Exercise inputs »
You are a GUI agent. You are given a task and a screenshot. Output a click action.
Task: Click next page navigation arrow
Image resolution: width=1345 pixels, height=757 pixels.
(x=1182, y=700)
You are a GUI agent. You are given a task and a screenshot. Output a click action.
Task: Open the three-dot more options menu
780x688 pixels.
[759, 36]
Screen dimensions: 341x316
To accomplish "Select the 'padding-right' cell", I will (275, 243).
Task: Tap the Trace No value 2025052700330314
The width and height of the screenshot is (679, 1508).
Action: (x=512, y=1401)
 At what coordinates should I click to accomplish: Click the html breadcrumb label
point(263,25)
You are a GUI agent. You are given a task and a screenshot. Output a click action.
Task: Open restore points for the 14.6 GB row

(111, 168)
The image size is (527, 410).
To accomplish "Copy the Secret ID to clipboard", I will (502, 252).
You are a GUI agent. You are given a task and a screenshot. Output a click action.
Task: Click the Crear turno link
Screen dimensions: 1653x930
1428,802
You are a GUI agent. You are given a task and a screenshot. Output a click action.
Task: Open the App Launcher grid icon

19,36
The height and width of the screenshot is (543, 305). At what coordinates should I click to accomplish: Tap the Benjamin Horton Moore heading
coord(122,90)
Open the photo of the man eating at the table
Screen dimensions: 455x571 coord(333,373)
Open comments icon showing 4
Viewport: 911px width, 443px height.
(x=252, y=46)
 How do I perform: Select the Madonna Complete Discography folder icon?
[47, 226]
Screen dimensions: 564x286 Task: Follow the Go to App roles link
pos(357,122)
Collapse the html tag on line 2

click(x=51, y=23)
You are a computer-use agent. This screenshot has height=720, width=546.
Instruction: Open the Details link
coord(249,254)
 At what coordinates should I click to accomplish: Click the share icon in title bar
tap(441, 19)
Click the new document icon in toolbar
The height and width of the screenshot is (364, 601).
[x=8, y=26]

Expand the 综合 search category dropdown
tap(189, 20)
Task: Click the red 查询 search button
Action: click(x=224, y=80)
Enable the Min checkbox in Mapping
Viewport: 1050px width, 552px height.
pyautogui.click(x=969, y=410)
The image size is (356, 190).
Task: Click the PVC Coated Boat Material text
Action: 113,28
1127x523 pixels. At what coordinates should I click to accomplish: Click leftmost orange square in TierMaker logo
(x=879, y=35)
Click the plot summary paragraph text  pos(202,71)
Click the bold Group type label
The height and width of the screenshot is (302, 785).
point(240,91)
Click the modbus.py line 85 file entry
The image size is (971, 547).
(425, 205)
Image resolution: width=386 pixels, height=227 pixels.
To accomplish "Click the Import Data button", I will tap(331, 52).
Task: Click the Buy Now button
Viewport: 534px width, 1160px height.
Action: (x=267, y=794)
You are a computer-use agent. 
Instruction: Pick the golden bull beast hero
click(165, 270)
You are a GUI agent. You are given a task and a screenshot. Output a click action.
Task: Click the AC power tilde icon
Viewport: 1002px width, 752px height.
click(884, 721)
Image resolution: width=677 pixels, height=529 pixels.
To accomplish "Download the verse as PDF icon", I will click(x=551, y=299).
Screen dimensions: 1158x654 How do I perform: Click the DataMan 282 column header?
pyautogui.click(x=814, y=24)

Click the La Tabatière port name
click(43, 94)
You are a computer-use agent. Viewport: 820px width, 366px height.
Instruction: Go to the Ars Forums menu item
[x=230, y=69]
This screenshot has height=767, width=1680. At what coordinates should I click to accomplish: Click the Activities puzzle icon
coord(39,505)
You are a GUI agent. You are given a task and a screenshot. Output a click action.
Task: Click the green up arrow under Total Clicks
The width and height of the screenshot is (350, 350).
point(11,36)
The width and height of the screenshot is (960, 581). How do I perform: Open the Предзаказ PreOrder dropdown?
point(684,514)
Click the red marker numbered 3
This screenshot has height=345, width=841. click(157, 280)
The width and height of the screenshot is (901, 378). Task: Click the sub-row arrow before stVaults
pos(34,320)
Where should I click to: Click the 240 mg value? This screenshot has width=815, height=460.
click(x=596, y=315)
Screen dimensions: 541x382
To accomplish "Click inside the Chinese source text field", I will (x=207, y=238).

Exercise » Make a list of all lines in the data that contain "will".

Your response »
To accomplish "Select the 'padding-right' cell", I will (275, 243).
To accomplish "Copy the Secret ID to clipboard", I will (502, 252).
To accomplish "Click the Import Data button", I will tap(331, 52).
To accomplish "Download the verse as PDF icon", I will click(x=551, y=299).
To accomplish "Click inside the Chinese source text field", I will (x=207, y=238).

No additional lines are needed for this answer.